» **PROBLEM REQUIREMENTS**
Print each line of the listing below verbatim.

(Records from a collection)
** BEGIN **

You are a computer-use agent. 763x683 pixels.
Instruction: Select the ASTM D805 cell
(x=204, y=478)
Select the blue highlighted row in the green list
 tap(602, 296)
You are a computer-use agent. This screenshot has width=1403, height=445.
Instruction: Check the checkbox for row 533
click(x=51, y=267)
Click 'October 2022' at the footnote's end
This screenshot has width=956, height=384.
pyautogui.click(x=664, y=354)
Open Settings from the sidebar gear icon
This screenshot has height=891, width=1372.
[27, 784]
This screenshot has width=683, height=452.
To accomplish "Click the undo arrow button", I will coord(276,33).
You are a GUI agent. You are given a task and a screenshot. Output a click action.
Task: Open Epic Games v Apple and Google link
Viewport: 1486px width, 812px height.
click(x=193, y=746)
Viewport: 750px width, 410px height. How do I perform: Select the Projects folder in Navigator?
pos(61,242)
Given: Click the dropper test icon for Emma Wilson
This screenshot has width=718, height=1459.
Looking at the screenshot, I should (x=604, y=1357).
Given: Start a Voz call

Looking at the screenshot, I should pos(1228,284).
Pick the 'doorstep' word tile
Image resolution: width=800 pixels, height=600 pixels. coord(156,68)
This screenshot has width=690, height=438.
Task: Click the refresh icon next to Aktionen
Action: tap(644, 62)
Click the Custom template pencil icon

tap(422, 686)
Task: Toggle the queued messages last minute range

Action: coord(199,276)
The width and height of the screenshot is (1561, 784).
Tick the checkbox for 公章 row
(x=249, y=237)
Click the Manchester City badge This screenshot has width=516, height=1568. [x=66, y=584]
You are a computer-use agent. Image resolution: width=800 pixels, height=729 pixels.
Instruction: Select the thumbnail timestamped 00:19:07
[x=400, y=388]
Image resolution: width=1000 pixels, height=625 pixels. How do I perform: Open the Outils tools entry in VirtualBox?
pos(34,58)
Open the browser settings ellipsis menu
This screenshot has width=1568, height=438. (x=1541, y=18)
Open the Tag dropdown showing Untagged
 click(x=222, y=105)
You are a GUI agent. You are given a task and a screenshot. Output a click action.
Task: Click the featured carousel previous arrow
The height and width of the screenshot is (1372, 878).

** END **

» **EXERCISE ANSWER**
You are a computer-use agent. 763x683 pixels.
Instruction: Select the ASTM D805 cell
(x=204, y=478)
Select the blue highlighted row in the green list
 tap(602, 296)
You are a computer-use agent. This screenshot has width=1403, height=445.
Instruction: Check the checkbox for row 533
click(x=51, y=267)
Click 'October 2022' at the footnote's end
This screenshot has width=956, height=384.
pyautogui.click(x=664, y=354)
Open Settings from the sidebar gear icon
This screenshot has height=891, width=1372.
[27, 784]
This screenshot has width=683, height=452.
To accomplish "Click the undo arrow button", I will coord(276,33).
You are a GUI agent. You are given a task and a screenshot. Output a click action.
Task: Open Epic Games v Apple and Google link
Viewport: 1486px width, 812px height.
click(x=193, y=746)
Viewport: 750px width, 410px height. How do I perform: Select the Projects folder in Navigator?
pos(61,242)
Given: Click the dropper test icon for Emma Wilson
This screenshot has width=718, height=1459.
Looking at the screenshot, I should (x=604, y=1357).
Given: Start a Voz call

Looking at the screenshot, I should pos(1228,284).
Pick the 'doorstep' word tile
Image resolution: width=800 pixels, height=600 pixels. coord(156,68)
This screenshot has width=690, height=438.
Task: Click the refresh icon next to Aktionen
Action: tap(644, 62)
Click the Custom template pencil icon

tap(422, 686)
Task: Toggle the queued messages last minute range

Action: coord(199,276)
The width and height of the screenshot is (1561, 784).
Tick the checkbox for 公章 row
(x=249, y=237)
Click the Manchester City badge This screenshot has width=516, height=1568. [x=66, y=584]
You are a computer-use agent. Image resolution: width=800 pixels, height=729 pixels.
Instruction: Select the thumbnail timestamped 00:19:07
[x=400, y=388]
Image resolution: width=1000 pixels, height=625 pixels. How do I perform: Open the Outils tools entry in VirtualBox?
pos(34,58)
Open the browser settings ellipsis menu
This screenshot has width=1568, height=438. (x=1541, y=18)
Open the Tag dropdown showing Untagged
 click(x=222, y=105)
You are a GUI agent. You are given a task and a screenshot. Output a click action.
Task: Click the featured carousel previous arrow
The height and width of the screenshot is (1372, 878).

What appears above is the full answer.